Francois also indicated that the recent European elections, in which Nigel Farage's Brexit Party took first place in the UK, gave politicians a mandate to "leave, if necessary, with no deal."

But he insisted that that the "best outcome is not a no-deal outcome; it's a free trade agreement outcome."

Sebastian asked Francois what he thought about people changing their mind over Brexit and quoted Conservative parliamentary representative and former Brexit secretary David Davis, who said, "If a democracy cannot change its mind, it ceases to be a democracy."

Francois argued that "the people voted" and "took a decision."

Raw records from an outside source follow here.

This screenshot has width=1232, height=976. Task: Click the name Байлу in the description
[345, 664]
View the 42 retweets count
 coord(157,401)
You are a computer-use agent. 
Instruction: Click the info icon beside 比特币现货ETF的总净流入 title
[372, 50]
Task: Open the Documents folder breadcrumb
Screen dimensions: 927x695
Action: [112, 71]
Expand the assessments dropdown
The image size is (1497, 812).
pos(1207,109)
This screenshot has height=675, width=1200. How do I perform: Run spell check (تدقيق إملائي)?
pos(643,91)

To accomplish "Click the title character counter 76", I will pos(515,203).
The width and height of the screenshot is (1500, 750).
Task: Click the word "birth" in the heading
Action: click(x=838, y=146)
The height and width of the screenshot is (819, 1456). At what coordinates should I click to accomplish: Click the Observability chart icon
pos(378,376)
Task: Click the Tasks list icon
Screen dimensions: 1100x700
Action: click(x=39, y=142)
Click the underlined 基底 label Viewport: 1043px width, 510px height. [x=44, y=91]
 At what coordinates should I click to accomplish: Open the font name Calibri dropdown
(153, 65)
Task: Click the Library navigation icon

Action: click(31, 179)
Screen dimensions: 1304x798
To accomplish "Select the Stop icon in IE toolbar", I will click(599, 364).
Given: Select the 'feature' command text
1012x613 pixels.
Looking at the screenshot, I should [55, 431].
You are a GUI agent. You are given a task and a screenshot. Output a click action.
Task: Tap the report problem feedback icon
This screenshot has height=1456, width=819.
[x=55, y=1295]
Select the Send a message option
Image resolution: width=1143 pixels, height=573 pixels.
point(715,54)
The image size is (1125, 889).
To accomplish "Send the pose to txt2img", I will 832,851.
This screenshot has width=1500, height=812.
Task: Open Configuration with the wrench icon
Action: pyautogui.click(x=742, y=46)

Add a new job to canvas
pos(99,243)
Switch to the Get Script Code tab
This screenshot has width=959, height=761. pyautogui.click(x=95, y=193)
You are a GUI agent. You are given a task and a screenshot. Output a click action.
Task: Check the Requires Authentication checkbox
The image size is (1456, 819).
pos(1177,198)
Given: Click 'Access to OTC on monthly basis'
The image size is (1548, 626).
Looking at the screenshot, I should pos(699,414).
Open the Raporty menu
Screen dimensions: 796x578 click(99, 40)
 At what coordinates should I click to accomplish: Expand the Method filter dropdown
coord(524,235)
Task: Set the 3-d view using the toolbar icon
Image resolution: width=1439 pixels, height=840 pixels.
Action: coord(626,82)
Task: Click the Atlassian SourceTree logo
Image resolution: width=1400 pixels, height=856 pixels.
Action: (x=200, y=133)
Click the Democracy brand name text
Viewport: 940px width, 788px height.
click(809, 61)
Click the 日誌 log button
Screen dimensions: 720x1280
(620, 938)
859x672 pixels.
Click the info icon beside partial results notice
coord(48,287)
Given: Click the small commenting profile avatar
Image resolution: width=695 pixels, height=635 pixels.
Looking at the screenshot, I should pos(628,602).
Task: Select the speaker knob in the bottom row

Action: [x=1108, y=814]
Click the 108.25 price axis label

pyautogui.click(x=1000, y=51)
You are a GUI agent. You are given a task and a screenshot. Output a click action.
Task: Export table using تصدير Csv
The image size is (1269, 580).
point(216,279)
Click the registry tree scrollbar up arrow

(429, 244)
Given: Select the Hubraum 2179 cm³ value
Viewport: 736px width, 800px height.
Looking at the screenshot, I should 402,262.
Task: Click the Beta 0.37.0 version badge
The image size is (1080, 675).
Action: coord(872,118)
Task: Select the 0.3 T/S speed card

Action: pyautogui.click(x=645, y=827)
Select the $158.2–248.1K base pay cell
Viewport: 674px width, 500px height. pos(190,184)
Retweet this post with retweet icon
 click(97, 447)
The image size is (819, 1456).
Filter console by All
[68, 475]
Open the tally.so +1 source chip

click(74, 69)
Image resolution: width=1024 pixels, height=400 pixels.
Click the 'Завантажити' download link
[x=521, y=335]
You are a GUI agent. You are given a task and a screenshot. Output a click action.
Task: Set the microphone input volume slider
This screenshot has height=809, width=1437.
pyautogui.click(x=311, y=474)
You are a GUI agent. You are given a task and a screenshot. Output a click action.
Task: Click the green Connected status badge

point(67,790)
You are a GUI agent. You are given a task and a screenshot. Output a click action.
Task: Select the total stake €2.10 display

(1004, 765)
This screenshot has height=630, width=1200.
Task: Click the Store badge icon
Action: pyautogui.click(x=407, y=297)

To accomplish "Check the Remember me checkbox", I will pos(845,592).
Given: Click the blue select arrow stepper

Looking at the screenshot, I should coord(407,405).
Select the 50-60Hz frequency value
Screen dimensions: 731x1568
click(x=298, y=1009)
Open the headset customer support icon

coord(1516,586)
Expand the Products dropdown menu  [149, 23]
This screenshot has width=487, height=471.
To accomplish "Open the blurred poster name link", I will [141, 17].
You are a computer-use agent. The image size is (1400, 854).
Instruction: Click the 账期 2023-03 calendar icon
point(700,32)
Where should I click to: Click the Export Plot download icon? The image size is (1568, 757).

He added that there are members of the House of Commons who "felt the people had made a dreadful mistake and have spent the last three years digging their heals in, doing everything they can to frustrate the will of the people."

Boris Johnson is one of the candidates to replace Theresa May as leader of the ConservativesImage: Reuters/A. Yates

"This has morphed from leave versus remain to the people versus the establishment," he said. "And in the end, in a democracy, the people must prevail."

The British people voted to "take back control of our own destiny and our own government," argued Francois. "On the 31st of October, that is precisely what we are going to do." 

This refers to the end of the current extension period. First, however, the Conservatives will vote to pick Theresa May's successor.